Let’s shift to the sales desk and penciling deals. How many additional discounts are your managers giving off the internet price on used cars? If you’re already pricing below 100% of the market, why do you need to discount more?

Then, take a look at your average price drops by manager. You may be surprised to find some managers are still dropping hundreds of dollars off the internet price when it may not be needed. The first question you need to ask is “What is your process to substantiate your price to the customer?” Many times, this will halt any unnecessary discounts by simply thinking through why a discount would be given out. Now, if you’re going to drop the price, make sure you are doing this properly. Start by dropping at some small, odd amount like $42 or $78. This supports your position to the customer that you are already pricing the car to the market. If you pick up $1-$200 per deal with this approach, what’s the impact on your bottom line?

Expenses

Your expenses are the single greatest collection of examples that illustrate the value in digging into the details. Here are a few of my favorites:

  1. Dealerships in most areas of the country experience increment weather of some kind. Typically, they have carpet runners at all the door entrances, and they’re usually on a rental plan. Have you looked at your invoice in-depth to see if you’re having the same number of change out cycles during the nice weather months that you have during bad weather months? Most likely you can reduce expense by 25% to 40% just by adjusting the change of cycle by season.
  2. Take an in-depth look at service coupons and discounting. One of my service directors in a very large store really dug into the details and found about $40,000 a month in coupons and discounts that were totally unnecessary.
  3. When was the last time you really dug into the list of monthly, subscription-based apps that all dealerships have?
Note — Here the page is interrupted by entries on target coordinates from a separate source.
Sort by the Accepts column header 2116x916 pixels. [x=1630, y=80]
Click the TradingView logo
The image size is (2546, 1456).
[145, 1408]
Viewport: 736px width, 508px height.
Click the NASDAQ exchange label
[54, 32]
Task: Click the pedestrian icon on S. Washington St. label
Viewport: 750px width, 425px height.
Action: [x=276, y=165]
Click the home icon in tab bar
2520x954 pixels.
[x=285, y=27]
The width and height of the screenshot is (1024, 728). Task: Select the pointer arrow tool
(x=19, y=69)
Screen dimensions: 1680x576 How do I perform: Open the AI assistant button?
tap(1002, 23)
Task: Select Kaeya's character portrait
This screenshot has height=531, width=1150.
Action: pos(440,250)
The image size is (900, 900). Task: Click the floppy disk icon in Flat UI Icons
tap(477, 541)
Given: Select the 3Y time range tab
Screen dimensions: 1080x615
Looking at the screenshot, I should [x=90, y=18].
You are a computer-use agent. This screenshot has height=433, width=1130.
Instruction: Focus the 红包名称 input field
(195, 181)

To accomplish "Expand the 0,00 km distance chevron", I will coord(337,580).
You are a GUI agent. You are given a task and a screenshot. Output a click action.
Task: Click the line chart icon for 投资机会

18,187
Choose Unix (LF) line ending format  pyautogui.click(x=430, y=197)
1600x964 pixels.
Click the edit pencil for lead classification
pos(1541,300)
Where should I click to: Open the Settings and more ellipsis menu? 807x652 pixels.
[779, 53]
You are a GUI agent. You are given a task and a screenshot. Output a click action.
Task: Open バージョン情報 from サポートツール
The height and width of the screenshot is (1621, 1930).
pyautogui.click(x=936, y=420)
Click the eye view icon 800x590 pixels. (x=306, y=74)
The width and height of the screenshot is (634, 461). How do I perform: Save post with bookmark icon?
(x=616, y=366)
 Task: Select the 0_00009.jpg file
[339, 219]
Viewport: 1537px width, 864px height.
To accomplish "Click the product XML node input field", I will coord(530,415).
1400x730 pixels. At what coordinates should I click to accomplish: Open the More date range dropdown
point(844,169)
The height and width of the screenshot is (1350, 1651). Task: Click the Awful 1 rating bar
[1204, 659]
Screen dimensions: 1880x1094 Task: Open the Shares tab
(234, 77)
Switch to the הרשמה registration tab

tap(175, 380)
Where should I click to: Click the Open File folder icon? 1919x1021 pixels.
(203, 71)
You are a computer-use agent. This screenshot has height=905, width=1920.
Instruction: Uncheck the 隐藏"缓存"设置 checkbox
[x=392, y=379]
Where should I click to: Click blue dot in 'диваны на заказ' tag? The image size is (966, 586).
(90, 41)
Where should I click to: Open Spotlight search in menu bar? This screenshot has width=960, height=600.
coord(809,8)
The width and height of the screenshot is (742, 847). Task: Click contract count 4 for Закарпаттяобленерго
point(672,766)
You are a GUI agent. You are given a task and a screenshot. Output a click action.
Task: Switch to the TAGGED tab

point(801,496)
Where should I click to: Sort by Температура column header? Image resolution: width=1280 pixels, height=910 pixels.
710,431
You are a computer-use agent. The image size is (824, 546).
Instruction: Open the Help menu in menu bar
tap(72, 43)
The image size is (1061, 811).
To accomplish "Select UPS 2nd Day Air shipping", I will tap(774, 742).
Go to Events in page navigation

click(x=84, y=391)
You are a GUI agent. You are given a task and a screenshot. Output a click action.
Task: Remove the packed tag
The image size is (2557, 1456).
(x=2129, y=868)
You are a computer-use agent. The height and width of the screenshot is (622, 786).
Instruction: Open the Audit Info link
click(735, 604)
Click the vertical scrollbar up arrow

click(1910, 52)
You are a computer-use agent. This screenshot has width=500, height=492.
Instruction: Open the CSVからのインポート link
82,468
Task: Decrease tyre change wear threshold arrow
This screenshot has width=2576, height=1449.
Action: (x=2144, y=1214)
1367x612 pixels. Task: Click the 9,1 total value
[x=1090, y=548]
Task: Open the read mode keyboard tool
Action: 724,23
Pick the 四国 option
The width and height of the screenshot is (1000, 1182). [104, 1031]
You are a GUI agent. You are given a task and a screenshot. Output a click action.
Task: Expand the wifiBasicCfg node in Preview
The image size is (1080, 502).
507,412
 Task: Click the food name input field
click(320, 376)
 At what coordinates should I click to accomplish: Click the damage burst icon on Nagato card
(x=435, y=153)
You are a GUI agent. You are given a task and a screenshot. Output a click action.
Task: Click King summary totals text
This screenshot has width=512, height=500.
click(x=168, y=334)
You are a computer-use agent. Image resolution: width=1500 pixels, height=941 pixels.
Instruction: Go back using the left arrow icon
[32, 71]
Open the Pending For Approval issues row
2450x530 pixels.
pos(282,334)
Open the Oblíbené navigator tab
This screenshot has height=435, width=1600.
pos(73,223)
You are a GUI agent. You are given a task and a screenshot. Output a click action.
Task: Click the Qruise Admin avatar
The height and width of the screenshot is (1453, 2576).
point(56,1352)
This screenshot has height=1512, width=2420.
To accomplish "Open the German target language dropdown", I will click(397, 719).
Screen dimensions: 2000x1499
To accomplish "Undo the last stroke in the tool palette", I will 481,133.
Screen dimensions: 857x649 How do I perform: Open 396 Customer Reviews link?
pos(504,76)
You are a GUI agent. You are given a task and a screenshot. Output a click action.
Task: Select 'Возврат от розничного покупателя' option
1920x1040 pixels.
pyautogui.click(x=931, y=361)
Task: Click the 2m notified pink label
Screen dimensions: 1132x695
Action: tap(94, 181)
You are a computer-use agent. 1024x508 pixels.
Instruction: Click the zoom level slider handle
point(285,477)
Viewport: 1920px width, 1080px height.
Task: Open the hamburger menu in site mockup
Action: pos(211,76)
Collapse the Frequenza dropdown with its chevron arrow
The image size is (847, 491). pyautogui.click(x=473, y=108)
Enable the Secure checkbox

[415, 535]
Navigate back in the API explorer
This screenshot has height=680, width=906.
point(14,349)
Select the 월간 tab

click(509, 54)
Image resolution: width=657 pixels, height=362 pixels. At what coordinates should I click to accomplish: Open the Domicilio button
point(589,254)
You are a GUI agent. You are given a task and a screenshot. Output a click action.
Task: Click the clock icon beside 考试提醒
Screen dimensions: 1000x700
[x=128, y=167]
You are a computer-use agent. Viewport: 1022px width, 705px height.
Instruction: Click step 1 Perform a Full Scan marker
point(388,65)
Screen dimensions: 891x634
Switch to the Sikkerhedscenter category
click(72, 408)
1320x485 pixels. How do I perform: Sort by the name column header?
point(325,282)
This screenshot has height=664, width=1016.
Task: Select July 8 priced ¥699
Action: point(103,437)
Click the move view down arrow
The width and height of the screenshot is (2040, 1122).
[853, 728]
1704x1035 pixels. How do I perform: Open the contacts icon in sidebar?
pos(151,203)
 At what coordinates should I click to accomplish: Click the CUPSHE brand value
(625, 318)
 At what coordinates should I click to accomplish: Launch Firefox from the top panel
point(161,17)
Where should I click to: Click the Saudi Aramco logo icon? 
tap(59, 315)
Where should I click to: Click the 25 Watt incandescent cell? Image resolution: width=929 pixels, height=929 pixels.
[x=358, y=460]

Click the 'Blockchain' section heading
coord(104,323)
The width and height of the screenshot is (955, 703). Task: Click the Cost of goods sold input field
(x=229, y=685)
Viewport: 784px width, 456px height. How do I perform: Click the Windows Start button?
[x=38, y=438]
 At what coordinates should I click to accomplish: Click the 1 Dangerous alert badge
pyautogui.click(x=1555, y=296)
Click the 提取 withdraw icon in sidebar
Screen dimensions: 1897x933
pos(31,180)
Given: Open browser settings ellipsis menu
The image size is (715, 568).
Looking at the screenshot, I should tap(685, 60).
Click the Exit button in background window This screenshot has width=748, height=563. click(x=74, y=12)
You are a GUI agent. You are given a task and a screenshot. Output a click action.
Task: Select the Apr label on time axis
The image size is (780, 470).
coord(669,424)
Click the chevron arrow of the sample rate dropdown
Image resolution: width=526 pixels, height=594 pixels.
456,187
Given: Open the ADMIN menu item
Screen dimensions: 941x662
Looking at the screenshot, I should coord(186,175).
These are all those neat little programs that your manager signed up for, because “it’s only $XX per month!” Make the vendor give you the utilization report and see who is actually using what, how often, and what the ROI is. Make your managers prove the value of the apps. If they’re not being used, or if they’re not making you money, you shouldn’t be paying for them.

These are just some glaring examples that have come up in 20 Group meetings. They are a result of the dealer operator, GM, and management teams disciplining themselves to focus on digging into the details, questioning, and reviewing every step of every sales process and tracking every expense.

Just remember, your additional net profit in your dealership is sitting in all the cracks and crevices of your sales processes and expense management procedures! All you need is the discipline and focus to begin the process. It’s time to dig!